Ses anciens collaborateurs n’en sont pas moins tombés des nues lorsqu’ils ont entendu leur ancien patron prendre ouvertement fait et cause, au nom de la liberté d’expression, pour le polémiste antisémite Dieudonné et le militant négationniste Vincent Reynouard. Ou, comme en ce jour de mars 2013, chanter les louanges de Marine Le Pen sur RTL : "Elle appelle un chat, un chat. Elle pose des questions qui sont des vraies questions. Contrairement à ce que disent les gens, elle apporte des réponses qui sont des réponses, qu'on aime ou que l'on n'aime pas. Elle piétine une classe politique qui est dans l'incapacité totale de résoudre les problèmes qu'il y a." S’en est trop pour RSF qui coupe de manière définitive le cordon avec son ancien chef. "Ses prises de position politique n'engagent d'aucune manière l'organisation dont il fut l'un des fondateurs en 1985 et qu'il dirigea pendant 23 ans", indique l’ONG dans un communiqué rendu public en juin 2013.

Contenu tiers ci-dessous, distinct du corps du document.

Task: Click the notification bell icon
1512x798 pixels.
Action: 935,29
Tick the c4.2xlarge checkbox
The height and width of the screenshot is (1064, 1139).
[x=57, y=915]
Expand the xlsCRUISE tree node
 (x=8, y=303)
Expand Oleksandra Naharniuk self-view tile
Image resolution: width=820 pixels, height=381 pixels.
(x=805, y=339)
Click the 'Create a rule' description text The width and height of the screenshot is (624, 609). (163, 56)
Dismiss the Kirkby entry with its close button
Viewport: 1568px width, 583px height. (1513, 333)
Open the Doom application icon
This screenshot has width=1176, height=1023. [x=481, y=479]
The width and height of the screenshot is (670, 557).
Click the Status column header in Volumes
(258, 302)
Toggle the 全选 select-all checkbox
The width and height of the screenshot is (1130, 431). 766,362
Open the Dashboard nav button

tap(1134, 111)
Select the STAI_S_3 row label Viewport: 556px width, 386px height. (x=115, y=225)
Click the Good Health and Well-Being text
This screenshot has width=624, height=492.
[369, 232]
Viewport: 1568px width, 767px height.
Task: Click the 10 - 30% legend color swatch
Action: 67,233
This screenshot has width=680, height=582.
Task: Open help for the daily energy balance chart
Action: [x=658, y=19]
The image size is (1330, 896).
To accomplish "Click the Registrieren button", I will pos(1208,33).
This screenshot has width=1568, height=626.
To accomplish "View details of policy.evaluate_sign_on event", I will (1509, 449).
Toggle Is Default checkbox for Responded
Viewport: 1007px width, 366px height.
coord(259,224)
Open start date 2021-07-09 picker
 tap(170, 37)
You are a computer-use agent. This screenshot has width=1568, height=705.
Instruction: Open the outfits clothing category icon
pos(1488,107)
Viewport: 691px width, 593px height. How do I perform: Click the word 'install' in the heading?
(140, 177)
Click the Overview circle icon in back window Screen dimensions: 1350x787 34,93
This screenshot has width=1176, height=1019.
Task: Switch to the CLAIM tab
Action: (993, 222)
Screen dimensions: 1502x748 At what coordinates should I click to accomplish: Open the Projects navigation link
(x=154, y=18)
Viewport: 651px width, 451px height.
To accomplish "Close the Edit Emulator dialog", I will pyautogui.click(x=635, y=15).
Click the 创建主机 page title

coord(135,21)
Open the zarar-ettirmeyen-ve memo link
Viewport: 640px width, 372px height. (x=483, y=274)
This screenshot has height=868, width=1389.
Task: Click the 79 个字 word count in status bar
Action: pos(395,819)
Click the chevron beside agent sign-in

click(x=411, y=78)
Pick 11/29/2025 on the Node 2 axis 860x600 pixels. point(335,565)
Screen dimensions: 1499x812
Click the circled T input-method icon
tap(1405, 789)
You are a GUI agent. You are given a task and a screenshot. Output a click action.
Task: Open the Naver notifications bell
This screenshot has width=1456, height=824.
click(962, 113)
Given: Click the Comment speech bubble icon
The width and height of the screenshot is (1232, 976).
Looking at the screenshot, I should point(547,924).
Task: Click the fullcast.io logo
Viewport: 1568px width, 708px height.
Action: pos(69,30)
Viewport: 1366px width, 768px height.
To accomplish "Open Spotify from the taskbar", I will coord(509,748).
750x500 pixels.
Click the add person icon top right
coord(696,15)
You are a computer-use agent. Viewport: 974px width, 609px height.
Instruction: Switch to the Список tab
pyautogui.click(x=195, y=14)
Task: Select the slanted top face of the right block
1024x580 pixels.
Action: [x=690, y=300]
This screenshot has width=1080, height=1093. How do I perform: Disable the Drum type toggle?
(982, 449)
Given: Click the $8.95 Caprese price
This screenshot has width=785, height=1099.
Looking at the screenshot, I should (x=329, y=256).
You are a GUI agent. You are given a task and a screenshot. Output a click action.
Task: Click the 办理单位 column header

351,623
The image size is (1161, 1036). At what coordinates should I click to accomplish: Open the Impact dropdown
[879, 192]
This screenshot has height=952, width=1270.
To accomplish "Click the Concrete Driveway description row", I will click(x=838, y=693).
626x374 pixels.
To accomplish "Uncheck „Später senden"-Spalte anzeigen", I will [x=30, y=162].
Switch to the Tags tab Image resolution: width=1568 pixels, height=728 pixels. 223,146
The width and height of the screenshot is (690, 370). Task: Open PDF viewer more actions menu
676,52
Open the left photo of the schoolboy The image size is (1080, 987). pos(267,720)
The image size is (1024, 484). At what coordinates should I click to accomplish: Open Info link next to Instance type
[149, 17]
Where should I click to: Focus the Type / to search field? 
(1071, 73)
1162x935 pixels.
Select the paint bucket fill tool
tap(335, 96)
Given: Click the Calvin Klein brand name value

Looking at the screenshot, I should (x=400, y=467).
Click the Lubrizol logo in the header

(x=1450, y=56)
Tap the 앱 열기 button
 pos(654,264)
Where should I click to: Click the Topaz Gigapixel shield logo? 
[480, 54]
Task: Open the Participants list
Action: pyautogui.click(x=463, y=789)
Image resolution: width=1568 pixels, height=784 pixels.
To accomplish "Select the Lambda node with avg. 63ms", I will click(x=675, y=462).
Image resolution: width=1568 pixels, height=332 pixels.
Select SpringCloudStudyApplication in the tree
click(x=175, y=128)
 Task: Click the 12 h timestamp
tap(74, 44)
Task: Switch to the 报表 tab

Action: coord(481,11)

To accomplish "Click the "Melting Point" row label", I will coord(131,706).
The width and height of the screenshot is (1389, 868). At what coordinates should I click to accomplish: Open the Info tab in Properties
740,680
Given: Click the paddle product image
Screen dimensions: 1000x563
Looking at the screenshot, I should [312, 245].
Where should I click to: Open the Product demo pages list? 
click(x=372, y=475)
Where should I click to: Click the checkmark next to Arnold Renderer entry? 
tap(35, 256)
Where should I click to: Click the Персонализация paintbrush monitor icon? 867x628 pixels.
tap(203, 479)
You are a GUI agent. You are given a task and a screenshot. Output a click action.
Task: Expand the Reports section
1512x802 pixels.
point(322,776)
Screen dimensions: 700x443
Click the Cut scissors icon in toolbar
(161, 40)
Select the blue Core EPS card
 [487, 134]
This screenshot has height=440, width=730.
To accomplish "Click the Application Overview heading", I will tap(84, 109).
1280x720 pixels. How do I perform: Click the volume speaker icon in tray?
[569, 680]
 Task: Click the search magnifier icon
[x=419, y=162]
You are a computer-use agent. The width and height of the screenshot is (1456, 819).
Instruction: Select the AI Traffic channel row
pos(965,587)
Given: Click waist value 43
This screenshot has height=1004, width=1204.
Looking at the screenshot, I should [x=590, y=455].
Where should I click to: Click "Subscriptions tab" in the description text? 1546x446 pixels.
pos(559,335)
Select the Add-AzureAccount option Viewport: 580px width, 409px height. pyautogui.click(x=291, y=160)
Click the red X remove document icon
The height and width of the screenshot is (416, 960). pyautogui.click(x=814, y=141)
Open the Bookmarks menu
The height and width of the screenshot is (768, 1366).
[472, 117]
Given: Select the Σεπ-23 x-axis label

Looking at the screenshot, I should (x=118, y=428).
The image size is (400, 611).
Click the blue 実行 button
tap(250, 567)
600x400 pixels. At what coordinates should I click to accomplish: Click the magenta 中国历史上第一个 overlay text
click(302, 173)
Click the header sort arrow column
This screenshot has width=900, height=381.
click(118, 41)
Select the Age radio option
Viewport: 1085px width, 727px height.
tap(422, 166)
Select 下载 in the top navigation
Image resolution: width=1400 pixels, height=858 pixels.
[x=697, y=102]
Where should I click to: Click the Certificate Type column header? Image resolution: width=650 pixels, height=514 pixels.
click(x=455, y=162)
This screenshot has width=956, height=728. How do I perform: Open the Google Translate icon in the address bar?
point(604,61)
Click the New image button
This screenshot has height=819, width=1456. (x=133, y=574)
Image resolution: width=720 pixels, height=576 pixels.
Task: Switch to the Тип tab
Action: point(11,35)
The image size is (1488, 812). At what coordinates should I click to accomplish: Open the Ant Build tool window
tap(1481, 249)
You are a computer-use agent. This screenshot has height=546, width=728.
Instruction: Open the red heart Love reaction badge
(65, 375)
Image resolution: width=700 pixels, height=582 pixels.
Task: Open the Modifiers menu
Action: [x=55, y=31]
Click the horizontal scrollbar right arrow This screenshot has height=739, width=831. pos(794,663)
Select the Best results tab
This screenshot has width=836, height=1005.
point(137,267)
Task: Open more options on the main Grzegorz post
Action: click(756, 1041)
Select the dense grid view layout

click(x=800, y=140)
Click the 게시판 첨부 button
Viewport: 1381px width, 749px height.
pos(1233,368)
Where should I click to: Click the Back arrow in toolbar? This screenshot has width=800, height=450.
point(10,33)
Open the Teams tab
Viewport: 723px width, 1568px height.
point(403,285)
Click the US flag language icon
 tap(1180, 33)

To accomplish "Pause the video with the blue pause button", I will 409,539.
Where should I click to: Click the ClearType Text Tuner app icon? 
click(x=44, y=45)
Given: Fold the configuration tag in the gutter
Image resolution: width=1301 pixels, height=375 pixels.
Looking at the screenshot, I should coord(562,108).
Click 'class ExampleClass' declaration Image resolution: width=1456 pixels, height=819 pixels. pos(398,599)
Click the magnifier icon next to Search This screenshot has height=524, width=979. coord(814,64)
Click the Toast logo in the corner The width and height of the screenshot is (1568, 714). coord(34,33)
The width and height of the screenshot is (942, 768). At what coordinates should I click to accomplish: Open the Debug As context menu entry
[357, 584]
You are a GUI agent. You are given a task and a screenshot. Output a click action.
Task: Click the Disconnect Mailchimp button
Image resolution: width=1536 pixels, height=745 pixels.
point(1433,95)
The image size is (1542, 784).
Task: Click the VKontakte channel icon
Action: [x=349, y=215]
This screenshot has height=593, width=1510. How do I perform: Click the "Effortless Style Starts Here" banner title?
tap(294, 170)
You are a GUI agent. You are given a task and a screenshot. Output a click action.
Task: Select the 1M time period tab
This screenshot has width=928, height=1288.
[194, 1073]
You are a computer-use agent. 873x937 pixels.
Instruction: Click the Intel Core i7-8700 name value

Après toutes ces œillades lancées en direction du parti frontiste, ses anciens proches furent ainsi peu nombreux à s’étonner que sa candidature à l’élection municipale de Béziers soit adoubée par la formation de Marine Le Pen. Le candidat clame toutefois haut et fort qu’il reste un homme libre, loin des considérations partisanes, fussent-elles du FN à qui il doit sa victoire. "Je n'ai pas la carte et je ne la prendrai jamais, pas plus que celle d'un autre parti. Cela dit, je suis d'accord avec 80 % de leurs idées, notamment celles sur l'immigration", se défendait-il au "Monde" en novembre 2013. Les convictions politiques et les prises de positions de Robert Ménard évoluant à vitesse grand V, il n’est pas impossible que sur cette question il ne change pas aussi rapidement d’avis.